La flexibilización de Beijing en la era del coronavirus ha sido leve en comparación con el enfoque de la eserva Federal y el bombeo aprobado por el Congreso. Las medidas fiscales desplegadas por el presidente Xi Jinping ascienden a alrededor del 4,7% del PIB, según las estimaciones del FMI. En los EE.UU., es más del 10%, y Japón ha prometido múltiplos de eso.
 
Hay buenas razones para la vacilación de Beijing. Los enormes estímulos emprendidos durante la crisis financiera mundial ayudaron a impulsar la recuperación, pero dejaron a las empresas chinas con un gran exceso de deuda. Demasiada exuberancia ahora corre el riesgo de un atracón prestado que podría terminar mal; una ola de impagos corporativos de alto perfil ondeó a través de los mercados a finales del año pasado.
 
China puede estar agradecida de que la Fed haya tomado la iniciativa para apoyar la expansión monetaria en todo el mundo, reducir las tasas de interés a cero, reanudar la flexibilización cuantitativa, abrir el acceso a dólares en el extranjero y dejar claro que un ajuste puede estar a años de distancia.
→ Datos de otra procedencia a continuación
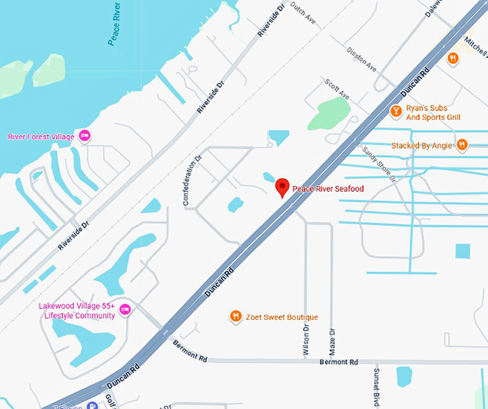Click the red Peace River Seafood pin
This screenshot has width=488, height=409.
[x=283, y=187]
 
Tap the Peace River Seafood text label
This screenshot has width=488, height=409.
[x=328, y=189]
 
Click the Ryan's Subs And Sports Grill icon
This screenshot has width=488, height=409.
[x=395, y=111]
Esta potencia bruta es una gran ventaja para Estados Unidos y una carga para la Fed. Al igual que el resto de la economía global, China obtiene el beneficio de mercados boyantes y condiciones financieras fáciles, sin hacer gran parte del trabajo pesado.
 
El alcance de la responsabilidad de Estados Unidos fue un trasfondo en un seminario web, Jerome Powell realizado la semana pasada con el economista de la Universidad de Princeton Markus Brunnermeier. Powell reconoció que el alcance de la respuesta de la Fed al coronavirus "viene con [el dólar] siendo la moneda de reserva global y un buen ciudadano económico del mundo". Cuando la conversación se volvió hacia la línea de tiempo de la Fed para retroceder, Powell puso los frenos.
 
Es demasiado pronto para hablar de ello, advirtió. "Vamos a hacerle saber al mundo." El PBOC no está cerca de obtener este nivel de escrutinio. Nadie más allá de la región de Asia habla de un berrinche chino.
 
China merece con razón elogios por su desempeño, y la economía mundial estaría en un lugar mucho peor sin su resiliencia.
 
El país bien puede superar a Estados Unidos pronto, pero será el liderazgo en clave menor. Un PIB en auge no cambiará eso.